Yine de, öğrencilerimin neslinin bu hikayeyi nereye götüreceği konusunda bir fikir edinmek istedim. Onlara (2016'da Davos Dünya Ekonomik Forumu'nda sektör liderlerinin öngördüğü gibi) telefonlarını vücutlarına yerleştirip yerleştirmediklerini sordum ve şöyle dediler:
- yüzde 7: Evet! Telefonuma ne kadar yakın olursam o kadar iyi
- Yüzde 7: Evet – bu kaçınılmaz, o yüzden ben de yapabilirim
- Yüzde 7: Maliyete bağlı
- Yüzde 11: Başka kaç kişinin yaptığına bağlı
- Yüzde 36: Fiziksel risklere bağlı
- Yüzde 32: Olmaz
Öğrencilerimin üçte ikisi en azından telefonlarını vücutlarının bir parçası yapmayı düşünürdü. ekranların tüm sonuçlarını kabul etmek, anında tatmin ve bilgi bağımlılığı. Ancak tüm varsayımsal sorularda olduğu gibi, belki de olasılık ortaya çıktığında bazıları telefonlarını bırakma yeteneğini korumaya karar verecek. Belki o zamanı, artık var olmayan çocukluk deneyimleri için hissettiğim türden bir nostaljiyle hatırlayacaklardır.
romanda İsmail (1992) Daniel Quinn tarafından, maymun Ishmael, insan öğrencisine esaret konusunda bir uzman olduğunu söyler.

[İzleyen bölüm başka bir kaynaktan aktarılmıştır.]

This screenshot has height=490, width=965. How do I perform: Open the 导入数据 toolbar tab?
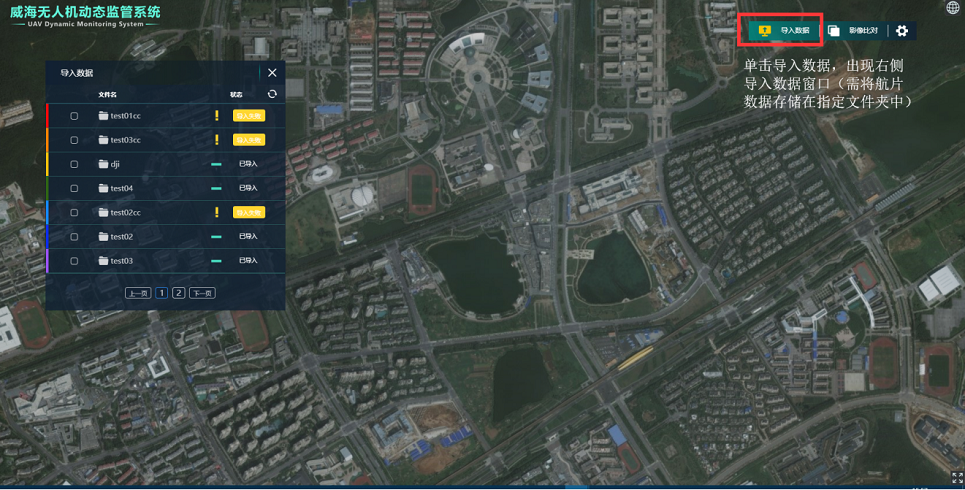coord(784,31)
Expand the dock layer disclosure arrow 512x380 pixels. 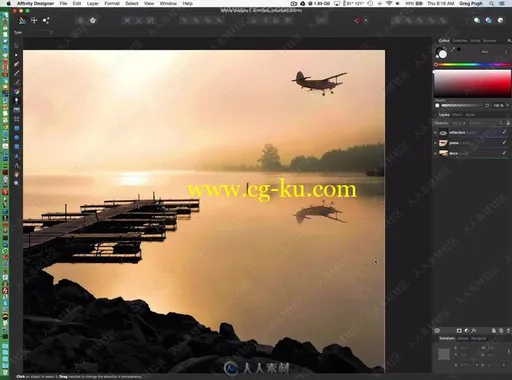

'Bu bende var izlenim tutsak olmak,' diyor öğrenci, 'ama nedenini açıklayamıyorum.'
İsmail, "[Sen] kafesin parmaklıklarını bulamıyorsun" diye yanıtlıyor.

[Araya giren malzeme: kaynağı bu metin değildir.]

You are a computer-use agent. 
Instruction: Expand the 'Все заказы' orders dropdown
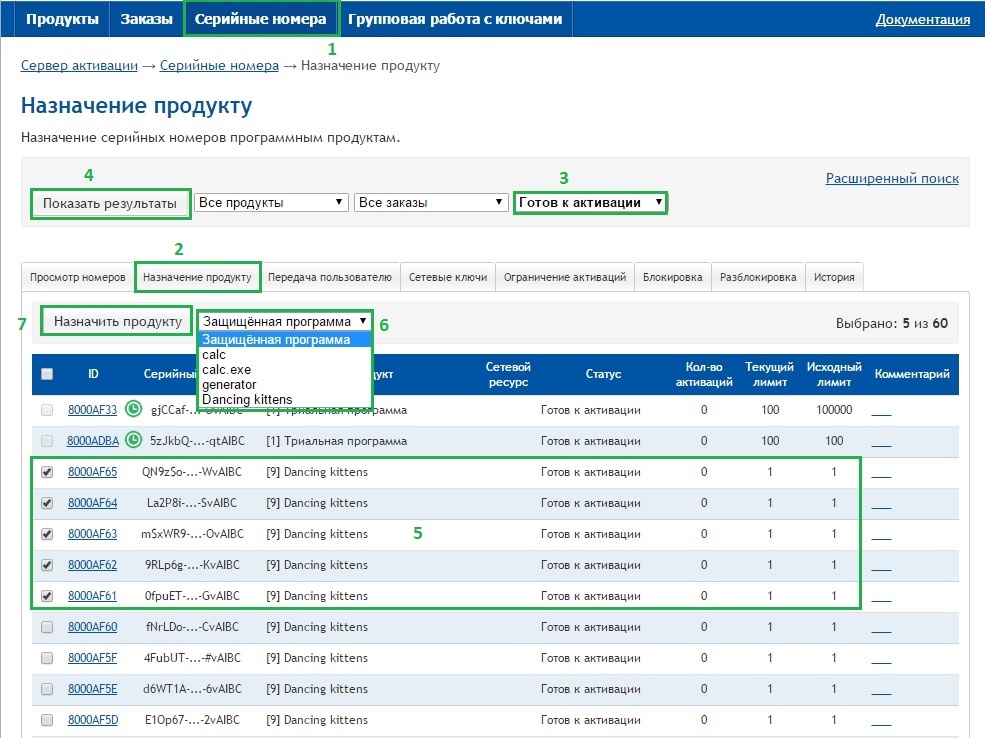pos(431,202)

YONDR deneyini düşündüğümde bu fikre dönüp duruyorum. İsmail çevrenin tahribatından bahsediyor, ancak gözlemi teknolojinin insan kullanımı için de geçerli. Günümüz uygarlığına katılım, teknoloji, özellikle akıllı telefonlar gerektirir. Web siteleri ve uygulamalar aracılığıyla faturaları ödüyoruz, arkadaşlar ve aile ile iletişim kuruyor, haberlerimizi alıyor ve iş, kolej ve sağlık hizmetleri için başvuruyoruz. Eski moda yol artık çalışmıyor. Uyum sağlamak zorundayız.
Ama tam olarak nasıl adapte olacağımız bize kalmış. Yeni iPhone için 999 dolardan fazlasını ödemek için sıraya mı gireceğiz? Yemek sırasında odanın diğer ucundan birine mesaj mı atıyoruz yoksa telefonumuzu masanın üzerinde mi tutuyoruz? Diğer insanlarla mümkün olduğunca az etkileşim kurmayı ve aracı olarak teknolojiye güvenmeyi mi seçiyoruz?

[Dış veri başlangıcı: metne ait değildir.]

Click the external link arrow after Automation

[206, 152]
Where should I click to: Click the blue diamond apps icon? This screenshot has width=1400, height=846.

Sonuç olarak, YONDR poşetlerinin temsil ettiği şey budur: seçim. Ajans belki farklı bir anlatıya yol açmaz ama öğrencilerime bir çözüm sunabilir. Vücutlarına akıllı telefonlar yerleştireceklerse, umarım bunu en az dirençli yol olduğu için değil, bunu düşündükleri ve gerçekten istedikleri için yaparlar. Ve telefonlarını kapatırlarsa, umarım (her zaman) bir profesör onlardan istediği için değildir.
Tarafından yazılmıştır Joelle Renström, eserleri ortaya çıkmış bir yazar olan Slate, The Guardian, ve Günlük Canavar. Deneme koleksiyonunun yazarıdır. Kitabın Kapanışı: Hayat, Kayıp ve Edebiyatta Yolculuklar (2015). Boston Üniversitesi'nde yazma ve araştırma dersleri veriyor ve Could This Happen?'da bilim ve bilim kurgu arasındaki ilişki hakkında blog yazıyor.